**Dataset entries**
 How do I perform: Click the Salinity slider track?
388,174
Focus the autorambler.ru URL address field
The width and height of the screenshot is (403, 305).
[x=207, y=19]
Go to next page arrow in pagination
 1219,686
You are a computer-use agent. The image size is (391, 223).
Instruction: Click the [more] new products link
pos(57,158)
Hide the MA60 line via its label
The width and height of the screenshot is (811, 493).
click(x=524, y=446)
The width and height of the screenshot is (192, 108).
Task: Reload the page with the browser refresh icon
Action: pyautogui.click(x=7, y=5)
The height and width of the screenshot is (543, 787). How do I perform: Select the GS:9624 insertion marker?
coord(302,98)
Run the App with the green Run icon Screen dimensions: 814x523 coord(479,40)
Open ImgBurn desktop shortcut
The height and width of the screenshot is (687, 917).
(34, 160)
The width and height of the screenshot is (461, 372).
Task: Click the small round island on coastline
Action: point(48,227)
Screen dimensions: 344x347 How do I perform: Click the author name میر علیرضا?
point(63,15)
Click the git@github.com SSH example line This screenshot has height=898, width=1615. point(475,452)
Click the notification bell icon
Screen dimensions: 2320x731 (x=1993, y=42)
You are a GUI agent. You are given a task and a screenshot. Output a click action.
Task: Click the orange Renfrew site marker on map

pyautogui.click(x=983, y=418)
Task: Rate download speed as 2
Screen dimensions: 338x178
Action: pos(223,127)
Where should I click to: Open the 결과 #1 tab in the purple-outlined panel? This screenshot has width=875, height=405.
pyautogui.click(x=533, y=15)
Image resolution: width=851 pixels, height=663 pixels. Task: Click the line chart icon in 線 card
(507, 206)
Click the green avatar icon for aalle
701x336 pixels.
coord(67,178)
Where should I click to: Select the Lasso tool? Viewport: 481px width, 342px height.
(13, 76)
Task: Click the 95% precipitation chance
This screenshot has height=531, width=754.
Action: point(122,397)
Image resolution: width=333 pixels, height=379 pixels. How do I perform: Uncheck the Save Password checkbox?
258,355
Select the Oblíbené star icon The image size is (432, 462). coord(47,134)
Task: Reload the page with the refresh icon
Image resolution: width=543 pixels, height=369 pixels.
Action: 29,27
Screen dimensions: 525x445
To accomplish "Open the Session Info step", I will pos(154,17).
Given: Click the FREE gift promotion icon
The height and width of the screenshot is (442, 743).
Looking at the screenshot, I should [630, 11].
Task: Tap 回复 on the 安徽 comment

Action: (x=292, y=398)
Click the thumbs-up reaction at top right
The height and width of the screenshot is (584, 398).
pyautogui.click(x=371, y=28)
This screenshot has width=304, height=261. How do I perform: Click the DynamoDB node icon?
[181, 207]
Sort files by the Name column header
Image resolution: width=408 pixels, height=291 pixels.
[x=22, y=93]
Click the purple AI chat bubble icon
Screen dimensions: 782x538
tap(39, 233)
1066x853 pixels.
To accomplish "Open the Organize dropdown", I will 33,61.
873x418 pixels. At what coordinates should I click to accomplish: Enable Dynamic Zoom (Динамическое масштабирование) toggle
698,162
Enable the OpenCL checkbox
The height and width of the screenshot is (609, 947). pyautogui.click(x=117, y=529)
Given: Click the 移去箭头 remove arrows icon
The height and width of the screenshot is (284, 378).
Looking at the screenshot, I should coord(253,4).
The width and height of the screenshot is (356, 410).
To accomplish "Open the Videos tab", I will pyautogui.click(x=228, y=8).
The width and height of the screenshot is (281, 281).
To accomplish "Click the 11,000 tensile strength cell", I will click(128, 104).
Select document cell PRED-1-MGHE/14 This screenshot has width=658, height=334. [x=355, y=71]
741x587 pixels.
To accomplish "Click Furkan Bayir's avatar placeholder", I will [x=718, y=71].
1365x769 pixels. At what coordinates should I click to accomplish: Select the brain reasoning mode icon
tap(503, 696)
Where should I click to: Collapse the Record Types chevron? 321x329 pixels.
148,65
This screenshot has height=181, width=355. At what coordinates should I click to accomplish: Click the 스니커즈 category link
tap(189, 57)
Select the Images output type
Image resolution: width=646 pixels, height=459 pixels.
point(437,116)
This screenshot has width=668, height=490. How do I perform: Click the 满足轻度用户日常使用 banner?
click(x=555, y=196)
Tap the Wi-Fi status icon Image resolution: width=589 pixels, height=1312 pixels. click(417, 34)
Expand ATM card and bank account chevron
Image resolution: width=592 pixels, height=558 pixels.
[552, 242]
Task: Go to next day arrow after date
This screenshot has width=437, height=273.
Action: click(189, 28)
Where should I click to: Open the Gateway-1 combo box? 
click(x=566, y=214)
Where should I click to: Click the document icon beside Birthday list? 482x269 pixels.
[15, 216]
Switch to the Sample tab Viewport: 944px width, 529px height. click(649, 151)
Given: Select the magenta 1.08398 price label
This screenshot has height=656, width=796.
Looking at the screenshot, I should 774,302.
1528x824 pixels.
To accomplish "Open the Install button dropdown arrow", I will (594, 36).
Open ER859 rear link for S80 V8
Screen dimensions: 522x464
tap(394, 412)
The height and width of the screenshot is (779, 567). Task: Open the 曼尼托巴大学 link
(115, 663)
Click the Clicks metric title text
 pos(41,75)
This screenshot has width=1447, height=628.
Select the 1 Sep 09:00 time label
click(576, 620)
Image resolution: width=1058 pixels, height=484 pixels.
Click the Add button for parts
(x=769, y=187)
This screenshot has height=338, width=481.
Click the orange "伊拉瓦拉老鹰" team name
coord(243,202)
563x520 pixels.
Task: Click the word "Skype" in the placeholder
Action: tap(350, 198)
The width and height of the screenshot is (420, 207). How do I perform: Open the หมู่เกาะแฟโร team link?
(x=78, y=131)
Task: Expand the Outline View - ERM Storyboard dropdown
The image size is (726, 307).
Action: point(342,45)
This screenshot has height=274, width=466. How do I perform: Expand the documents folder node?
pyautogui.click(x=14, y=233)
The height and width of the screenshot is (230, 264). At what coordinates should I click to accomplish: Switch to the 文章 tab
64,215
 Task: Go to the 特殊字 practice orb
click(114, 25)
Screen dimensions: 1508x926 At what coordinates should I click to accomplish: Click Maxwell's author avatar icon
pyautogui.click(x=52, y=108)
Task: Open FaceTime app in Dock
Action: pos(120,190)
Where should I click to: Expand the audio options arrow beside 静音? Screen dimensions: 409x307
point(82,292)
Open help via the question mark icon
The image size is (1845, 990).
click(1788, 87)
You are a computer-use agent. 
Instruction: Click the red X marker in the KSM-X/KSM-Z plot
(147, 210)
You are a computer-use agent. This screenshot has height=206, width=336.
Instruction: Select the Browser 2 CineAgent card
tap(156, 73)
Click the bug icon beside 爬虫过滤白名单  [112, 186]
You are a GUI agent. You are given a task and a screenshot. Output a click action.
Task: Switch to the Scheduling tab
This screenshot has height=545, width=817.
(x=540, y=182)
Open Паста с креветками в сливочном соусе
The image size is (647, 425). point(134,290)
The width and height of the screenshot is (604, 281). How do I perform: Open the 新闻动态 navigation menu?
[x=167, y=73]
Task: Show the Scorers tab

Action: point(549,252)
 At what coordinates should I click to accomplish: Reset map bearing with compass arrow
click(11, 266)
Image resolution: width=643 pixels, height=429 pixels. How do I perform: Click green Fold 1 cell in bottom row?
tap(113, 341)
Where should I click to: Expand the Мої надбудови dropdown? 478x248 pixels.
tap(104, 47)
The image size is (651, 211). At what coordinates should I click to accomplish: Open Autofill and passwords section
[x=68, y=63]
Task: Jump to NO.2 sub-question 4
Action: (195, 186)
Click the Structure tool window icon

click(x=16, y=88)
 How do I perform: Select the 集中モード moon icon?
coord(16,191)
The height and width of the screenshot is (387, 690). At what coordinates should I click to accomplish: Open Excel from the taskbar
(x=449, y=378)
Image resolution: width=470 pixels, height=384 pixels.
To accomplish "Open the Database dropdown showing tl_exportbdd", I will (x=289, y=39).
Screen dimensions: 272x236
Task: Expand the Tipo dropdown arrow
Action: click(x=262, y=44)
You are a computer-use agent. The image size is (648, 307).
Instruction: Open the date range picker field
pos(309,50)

**Exercise aim**
Report every line of the data above that contains the string "computer" by copying it in full.

**Solution below**
You are a computer-use agent. The image size is (391, 223).
You are a computer-use agent. 
You are a computer-use agent. This screenshot has height=206, width=336.
You are a computer-use agent. The image size is (648, 307).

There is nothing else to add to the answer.